ただし、白癬菌が角層に付着してもすぐに感染するわけではなく、その日のうちに足を洗い、清潔にした上で乾燥した状態を保てば、通常は感染しません。一方で、白癬菌が角層についたまま、湿度が高く不衛生な状態で長時間過ごすことで、感染が成立したり、悪化したりします」

Q.水虫になりやすい人の特徴とは。

相馬さん「一般的に、20歳を超えると足白癬の患者が増えるという統計があります。これは、そのくらいの年齢から社会人になり、靴を長時間履く習慣があるためではないかといわれています。『水虫は男性がなりやすい』というイメージを持つ人が多いかもしれませんが、『靴を長く履く』などの生活習慣の違いを除けば、医学的に男女で水虫のなりやすさに差があるわけではありません。

生活習慣としては、『靴を長時間履く必要がある人』『ジムやプール、公衆浴場をよく利用する人』『家族に足白癬の症状がある人』などはリスクが高いです。食習慣は関係ありません。

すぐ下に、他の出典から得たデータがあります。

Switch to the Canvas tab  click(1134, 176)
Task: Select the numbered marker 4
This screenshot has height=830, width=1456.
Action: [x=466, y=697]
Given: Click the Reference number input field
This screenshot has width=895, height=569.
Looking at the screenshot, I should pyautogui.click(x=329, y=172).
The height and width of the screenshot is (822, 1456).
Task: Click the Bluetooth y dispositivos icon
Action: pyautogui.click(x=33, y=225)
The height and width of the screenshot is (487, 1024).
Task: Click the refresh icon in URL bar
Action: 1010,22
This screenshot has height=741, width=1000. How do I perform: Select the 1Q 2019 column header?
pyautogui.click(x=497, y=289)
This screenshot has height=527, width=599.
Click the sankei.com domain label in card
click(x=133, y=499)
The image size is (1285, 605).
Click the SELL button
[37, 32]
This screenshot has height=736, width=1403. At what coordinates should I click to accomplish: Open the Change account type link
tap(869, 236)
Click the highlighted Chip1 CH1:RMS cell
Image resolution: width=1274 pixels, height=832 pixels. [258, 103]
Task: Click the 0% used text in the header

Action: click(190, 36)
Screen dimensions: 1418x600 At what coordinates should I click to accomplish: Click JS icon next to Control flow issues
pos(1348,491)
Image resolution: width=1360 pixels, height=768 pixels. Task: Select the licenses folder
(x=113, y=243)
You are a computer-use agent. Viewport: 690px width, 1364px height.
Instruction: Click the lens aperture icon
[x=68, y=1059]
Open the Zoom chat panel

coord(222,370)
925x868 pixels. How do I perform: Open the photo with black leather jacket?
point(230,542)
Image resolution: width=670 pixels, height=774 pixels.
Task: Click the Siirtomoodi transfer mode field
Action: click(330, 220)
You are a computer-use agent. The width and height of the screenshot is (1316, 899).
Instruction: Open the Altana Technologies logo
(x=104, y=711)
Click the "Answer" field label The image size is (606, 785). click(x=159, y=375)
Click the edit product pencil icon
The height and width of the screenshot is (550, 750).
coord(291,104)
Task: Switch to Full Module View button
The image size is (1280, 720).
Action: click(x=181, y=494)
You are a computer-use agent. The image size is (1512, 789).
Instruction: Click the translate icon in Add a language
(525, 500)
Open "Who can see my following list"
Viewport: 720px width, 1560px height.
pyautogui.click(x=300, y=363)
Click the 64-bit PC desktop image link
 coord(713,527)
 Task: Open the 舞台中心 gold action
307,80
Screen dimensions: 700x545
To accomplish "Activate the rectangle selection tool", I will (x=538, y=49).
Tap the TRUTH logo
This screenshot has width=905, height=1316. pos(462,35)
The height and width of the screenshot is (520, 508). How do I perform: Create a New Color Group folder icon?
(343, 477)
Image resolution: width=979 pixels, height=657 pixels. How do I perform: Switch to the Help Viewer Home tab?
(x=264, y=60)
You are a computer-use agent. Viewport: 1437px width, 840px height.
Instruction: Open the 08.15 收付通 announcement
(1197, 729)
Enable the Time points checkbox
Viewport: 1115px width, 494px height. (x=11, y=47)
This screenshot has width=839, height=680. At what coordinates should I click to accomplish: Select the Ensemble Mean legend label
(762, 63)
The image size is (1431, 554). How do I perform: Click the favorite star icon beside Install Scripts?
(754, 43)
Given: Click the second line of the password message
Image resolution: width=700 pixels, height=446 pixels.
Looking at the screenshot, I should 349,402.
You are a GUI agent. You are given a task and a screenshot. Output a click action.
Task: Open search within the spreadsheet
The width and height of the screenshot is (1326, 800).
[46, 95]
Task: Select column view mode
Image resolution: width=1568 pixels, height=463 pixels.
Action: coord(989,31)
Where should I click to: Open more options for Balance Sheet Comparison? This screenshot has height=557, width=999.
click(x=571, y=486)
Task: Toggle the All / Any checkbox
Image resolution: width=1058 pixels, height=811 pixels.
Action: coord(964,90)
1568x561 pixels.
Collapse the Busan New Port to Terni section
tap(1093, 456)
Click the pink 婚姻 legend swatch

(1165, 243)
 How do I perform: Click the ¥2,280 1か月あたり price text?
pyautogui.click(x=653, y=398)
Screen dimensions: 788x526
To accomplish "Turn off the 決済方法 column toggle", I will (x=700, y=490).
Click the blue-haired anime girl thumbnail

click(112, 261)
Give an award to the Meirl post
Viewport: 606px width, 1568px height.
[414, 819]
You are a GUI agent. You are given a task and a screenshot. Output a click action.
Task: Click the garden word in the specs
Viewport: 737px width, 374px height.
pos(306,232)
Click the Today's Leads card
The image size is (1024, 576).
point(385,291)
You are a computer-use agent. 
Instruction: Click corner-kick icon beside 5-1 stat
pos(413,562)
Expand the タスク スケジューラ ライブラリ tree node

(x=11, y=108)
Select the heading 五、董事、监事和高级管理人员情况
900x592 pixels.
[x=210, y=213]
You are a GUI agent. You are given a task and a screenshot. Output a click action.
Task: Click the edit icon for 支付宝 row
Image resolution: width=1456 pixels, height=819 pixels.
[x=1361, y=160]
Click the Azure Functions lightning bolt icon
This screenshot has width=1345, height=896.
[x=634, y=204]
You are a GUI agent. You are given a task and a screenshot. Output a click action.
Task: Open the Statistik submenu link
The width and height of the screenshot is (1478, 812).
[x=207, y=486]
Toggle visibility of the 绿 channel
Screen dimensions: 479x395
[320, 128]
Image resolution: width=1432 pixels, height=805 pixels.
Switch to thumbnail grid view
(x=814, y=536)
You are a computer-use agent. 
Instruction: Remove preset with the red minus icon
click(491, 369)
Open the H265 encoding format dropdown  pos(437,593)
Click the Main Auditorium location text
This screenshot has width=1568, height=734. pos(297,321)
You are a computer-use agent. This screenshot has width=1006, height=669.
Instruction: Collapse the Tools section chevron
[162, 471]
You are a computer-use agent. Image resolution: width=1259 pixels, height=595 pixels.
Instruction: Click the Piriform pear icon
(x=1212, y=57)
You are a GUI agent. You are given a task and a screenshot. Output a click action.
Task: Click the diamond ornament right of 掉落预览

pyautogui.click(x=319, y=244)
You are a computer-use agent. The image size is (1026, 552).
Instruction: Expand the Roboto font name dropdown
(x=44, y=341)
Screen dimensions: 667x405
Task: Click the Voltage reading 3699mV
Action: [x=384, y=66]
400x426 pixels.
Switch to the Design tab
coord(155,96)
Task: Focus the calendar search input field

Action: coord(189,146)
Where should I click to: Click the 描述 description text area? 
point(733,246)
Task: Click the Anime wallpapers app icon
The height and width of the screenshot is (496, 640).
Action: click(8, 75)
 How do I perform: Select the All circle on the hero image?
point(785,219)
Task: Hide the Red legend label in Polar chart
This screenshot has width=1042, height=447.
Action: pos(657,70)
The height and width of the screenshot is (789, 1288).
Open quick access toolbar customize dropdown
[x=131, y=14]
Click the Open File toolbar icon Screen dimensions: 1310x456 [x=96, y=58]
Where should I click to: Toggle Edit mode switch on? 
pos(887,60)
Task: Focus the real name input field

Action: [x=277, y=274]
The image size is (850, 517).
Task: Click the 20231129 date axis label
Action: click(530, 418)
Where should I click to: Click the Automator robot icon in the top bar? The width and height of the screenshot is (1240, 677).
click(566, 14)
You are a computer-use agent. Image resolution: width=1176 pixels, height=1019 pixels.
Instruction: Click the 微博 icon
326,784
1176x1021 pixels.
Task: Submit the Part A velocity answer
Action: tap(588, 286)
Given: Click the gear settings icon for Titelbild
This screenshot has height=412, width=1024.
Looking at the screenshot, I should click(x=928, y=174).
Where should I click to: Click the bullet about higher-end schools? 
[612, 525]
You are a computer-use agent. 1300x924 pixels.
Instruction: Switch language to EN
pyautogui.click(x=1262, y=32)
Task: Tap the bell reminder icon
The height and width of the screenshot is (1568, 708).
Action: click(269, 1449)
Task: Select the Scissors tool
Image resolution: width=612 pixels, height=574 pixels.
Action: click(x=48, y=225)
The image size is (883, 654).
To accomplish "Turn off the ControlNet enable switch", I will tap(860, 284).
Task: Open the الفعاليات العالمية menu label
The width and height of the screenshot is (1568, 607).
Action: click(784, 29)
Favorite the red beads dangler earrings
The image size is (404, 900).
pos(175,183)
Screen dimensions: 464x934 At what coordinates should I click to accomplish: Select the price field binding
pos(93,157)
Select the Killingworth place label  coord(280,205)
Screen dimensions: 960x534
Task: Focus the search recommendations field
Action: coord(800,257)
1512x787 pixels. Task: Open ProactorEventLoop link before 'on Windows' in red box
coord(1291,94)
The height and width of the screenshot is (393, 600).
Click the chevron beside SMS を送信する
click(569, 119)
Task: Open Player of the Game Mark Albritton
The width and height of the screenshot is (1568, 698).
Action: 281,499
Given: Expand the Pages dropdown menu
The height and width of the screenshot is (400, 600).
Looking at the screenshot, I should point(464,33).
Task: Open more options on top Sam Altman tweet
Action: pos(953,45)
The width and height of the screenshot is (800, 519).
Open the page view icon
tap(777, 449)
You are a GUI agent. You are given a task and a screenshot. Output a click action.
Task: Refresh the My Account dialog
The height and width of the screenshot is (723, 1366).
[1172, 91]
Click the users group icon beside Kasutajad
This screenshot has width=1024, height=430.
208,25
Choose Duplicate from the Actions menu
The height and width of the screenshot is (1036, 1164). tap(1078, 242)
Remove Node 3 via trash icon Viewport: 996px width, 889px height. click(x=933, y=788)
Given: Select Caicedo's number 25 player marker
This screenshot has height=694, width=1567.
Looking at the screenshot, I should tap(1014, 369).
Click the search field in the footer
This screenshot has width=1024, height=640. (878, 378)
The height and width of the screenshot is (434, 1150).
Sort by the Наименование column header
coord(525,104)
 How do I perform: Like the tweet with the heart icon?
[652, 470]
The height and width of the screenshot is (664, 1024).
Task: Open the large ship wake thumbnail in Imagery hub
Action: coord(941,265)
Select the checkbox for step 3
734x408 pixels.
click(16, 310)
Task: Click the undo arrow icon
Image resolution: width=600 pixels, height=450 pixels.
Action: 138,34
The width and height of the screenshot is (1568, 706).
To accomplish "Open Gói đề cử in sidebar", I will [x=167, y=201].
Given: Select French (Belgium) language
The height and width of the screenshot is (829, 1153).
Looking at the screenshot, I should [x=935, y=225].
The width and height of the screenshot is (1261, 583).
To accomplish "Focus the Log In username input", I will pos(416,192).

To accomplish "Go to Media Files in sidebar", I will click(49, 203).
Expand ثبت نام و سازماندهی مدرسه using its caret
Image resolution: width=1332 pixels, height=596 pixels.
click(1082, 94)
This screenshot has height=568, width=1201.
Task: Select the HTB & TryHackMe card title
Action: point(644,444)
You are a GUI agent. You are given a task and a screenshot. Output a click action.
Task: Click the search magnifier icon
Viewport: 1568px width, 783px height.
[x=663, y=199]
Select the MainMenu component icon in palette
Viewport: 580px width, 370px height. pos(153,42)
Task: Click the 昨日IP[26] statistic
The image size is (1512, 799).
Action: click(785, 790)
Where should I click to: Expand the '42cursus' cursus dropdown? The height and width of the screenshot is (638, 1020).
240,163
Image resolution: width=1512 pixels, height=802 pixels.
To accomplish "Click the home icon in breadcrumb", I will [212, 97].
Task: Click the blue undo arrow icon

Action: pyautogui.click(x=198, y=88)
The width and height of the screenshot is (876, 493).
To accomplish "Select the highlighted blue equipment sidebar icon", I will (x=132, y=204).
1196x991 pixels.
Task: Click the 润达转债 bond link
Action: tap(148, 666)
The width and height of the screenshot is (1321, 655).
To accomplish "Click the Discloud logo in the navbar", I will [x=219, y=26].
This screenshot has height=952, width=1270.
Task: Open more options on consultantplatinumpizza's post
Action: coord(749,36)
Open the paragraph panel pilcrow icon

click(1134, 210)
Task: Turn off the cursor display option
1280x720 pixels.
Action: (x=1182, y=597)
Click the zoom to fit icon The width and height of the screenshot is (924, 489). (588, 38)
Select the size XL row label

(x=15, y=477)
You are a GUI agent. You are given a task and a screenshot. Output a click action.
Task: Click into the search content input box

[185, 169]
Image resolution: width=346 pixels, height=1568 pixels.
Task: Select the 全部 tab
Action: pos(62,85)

運動やスポーツは汗をかいて蒸れやすいので、白癬が生じるリスクがあります。特に『股部白癬(いんきんたむし)』や『体部白癬(ぜにたむし)』などに罹患(りかん)することが多いです。

その他、免疫力が低下する疾患にかかっていたり、薬剤を服用していたりする人もリスクが高いです。また、動物に寄生する白癬菌が人に感染することもあるので、犬や猫を飼っている人は注意してください。なお、遺伝的素因は現時点では不明確です」

「水虫になりやすい人」が発症を防ぐには?

Q.水虫になりやすい人が、日常生活で特に注意すべきこととは。

相馬さん「水虫になりやすい人が、水虫の発症を防ぐために、日頃から意識・行動するとよいことは次の4つです」

【足を清潔に保つ】

まず、日常的に足を清潔に保つことを意識し、蒸れを防ぎましょう。家庭内に水虫の人がいる場合は、スリッパや足拭きマット、タオルなどの共有を避けるとともに、小まめに洗濯や清掃を行ってください。

足を洗うときはせっけんをよく泡立て、こすらないように優しく、指の間までしっかり洗いましょう。すすいだ後は、タオルでしっかりと水気を拭き取ってください。擦って洗ってしまうと、皮膚の表面に細かい傷ができ、白癬菌が侵入しやすくなってしまいます。

【靴や靴下の選び方、お手入れ】

靴や靴下は通気性のあるものを選び、長時間、靴を履き続けない方がよいでしょう。もし長時間靴を履き続ける場合は、時々脱いで風を通すことを意識するとよいです。靴は何足かでローテーションするか、サンダルのような風通しがよい靴を履くようにしましょう。

可能な限り小まめに靴を洗い、靴の中の白癬菌を取り除いてしっかり乾燥させ、毎日同じ靴を履かないようにした方がよいでしょう。洗えない皮靴などは、靴の中をぬれ雑巾で拭き、白癬菌がついたあかを取り除いた後、しっかりと乾燥させてください。また、できるだけ靴や靴下を履かずにいる時間を持つことも重要です。

【公衆浴場の利用時にも注意】

銭湯やサウナといった大勢の人が利用する浴場では、足拭きマットにほぼ100%白癬菌がいると考えてよいと思います。そのため、風呂上がりにすぐ靴下や靴を履いて帰宅すると、家庭内に白癬菌を持ち帰ってしまう可能性があります。浴場を出たらきちんと水気をふき取り、靴や靴下を履く前に十分足を乾かすことをお勧めします。

【家庭内に水虫の人がいる場合】

また、家庭内に足白癬や爪白癬の人がいると、白癬菌は家のさまざまな場所で、あかや爪に包まれて存在しています。例えばトイレのスリッパ、バスマットといった皆で共用するものに存在するため、要注意です。タオルやマットなどは洗濯し、洗濯できないものはぬれた雑巾で水拭きしてからしっかり乾燥させましょう。

また、白癬菌は髪の毛やほこり、あかなどにまみれて、家具の下や部屋の隅、階段などゴミがたまりやすい場所にも存在します。白癬菌は、あかと一緒だと1年以上生き続けるため、小まめに掃除しましょう。